Dulce Amor (English: Sweet Love) is the sixth and last independent studio album by Tejano music group Selena y Los Dinos. The album became the final album to be released from RP Records in 1988. Selena's brother, A.B. Quintanilla III had become the main songwriter. Selena recorded fourteen songs but only released ten. All the songs were recorded in three different recording studios. Dulce Amor helped Selena to be noticed at the 1989 Tejano Music Awards. She was then signed by EMI Latin. This would be the last studio album to be released under “Selena y Los Dinos” as all subsequent albums would be released under “Selena”. The album had only sold over 30,000 copies. It was ordered to be removed from stores by EMI Records.

Most of the songs produced were Tejano music mixed with Cumbia and Jazz fusion. Dulce Amor was nominated for "Album of the Year" while the song of the same name was nominated for "Song of the Year". Selena had won "Female Vocalist of the Year" and "Female Entertainer of the Year". Selena had promoted the album during her Dulce Amor Tour which had only lasted for less than a year. The album had mixed to negative reviews from music critics. The album was re-released in 2007 as "Classic Series Vol. 5".

== Production and development ==
After Selena's fifth album Preciosa (1988) sold only 25,000 copies, the company had wanted Selena to record another record. The success from Preciosa had the company believing that Selena would sell more copies with her next album. In July 1988, Selena was in the recording studio and began recording songs. Her brother, A.B. Quintanilla III had become the main songwriter for Selena. Juan Gabriel, a Mexican songwriter, had given Selena the rights to record "Costumbres". Ricky Vela, a Selena y Los Dinos member, had written the song "Quisiera Darte". The song "Qué" was written by Manny Guerra, the record manager for RP Records and GP Productions. The songs "Tú Solamente Tú" and "La Puerta Se Cerro" were written by unknown writers. On the liner notes, the writing credits are given to "Pendiente" which means "Pending" in Spanish.

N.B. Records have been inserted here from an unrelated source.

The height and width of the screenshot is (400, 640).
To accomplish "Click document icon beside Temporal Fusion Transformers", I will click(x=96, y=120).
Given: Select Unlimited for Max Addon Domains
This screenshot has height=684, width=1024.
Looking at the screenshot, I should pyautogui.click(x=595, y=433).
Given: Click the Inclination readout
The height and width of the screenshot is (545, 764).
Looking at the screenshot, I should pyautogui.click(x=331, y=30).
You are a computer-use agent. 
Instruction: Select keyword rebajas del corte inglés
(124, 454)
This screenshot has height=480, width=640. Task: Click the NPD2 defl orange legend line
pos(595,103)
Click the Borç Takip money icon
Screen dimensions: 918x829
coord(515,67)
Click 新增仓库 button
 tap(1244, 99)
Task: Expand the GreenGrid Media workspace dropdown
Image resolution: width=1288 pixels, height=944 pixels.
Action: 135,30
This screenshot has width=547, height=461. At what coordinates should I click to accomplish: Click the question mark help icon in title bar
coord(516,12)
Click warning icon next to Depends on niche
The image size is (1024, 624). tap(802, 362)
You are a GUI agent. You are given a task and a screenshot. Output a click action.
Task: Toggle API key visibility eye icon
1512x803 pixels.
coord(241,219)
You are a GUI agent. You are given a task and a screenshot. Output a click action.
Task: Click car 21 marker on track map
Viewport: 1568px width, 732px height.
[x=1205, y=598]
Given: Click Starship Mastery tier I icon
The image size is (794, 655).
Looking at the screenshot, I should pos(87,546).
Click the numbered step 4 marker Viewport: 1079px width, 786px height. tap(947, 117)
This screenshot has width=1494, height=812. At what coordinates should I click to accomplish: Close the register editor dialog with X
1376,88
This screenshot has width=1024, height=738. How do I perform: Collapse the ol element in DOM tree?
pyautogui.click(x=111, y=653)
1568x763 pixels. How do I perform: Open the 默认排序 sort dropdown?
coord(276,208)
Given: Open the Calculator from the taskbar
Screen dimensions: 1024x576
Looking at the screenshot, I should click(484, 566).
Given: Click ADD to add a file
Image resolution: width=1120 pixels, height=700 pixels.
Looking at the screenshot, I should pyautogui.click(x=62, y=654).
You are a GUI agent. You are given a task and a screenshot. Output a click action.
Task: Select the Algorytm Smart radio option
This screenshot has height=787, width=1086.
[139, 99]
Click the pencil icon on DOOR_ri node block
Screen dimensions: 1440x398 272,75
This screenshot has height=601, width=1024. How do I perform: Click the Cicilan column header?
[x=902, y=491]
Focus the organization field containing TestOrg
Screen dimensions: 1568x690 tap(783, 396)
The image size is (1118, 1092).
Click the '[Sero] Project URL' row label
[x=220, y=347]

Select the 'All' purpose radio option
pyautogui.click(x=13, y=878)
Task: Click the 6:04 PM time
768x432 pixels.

It had taken Selena three weeks to record fourteen songs. However, the record company only had wanted ten songs to be on the album. The others remained unreleased. Selena had recorded the songs "Dulce Amor", "Tú Solamente Tú", "La Puerta Se Cerro", "Costumbres", and "Dime" at RP Records studios in San Antonio, Texas. The songs "Always Mine", "No Llores Más Corazón" and "Cariño, Cariño Mio" were recorded in Houston, Texas. "Quisiera Darte" and the unreleased tracks were recorded in Hollywood, California. The song "Tú Solamente Tú" was originally recorded by Selena for her debut album Mis Primeras Grabaciones (1984).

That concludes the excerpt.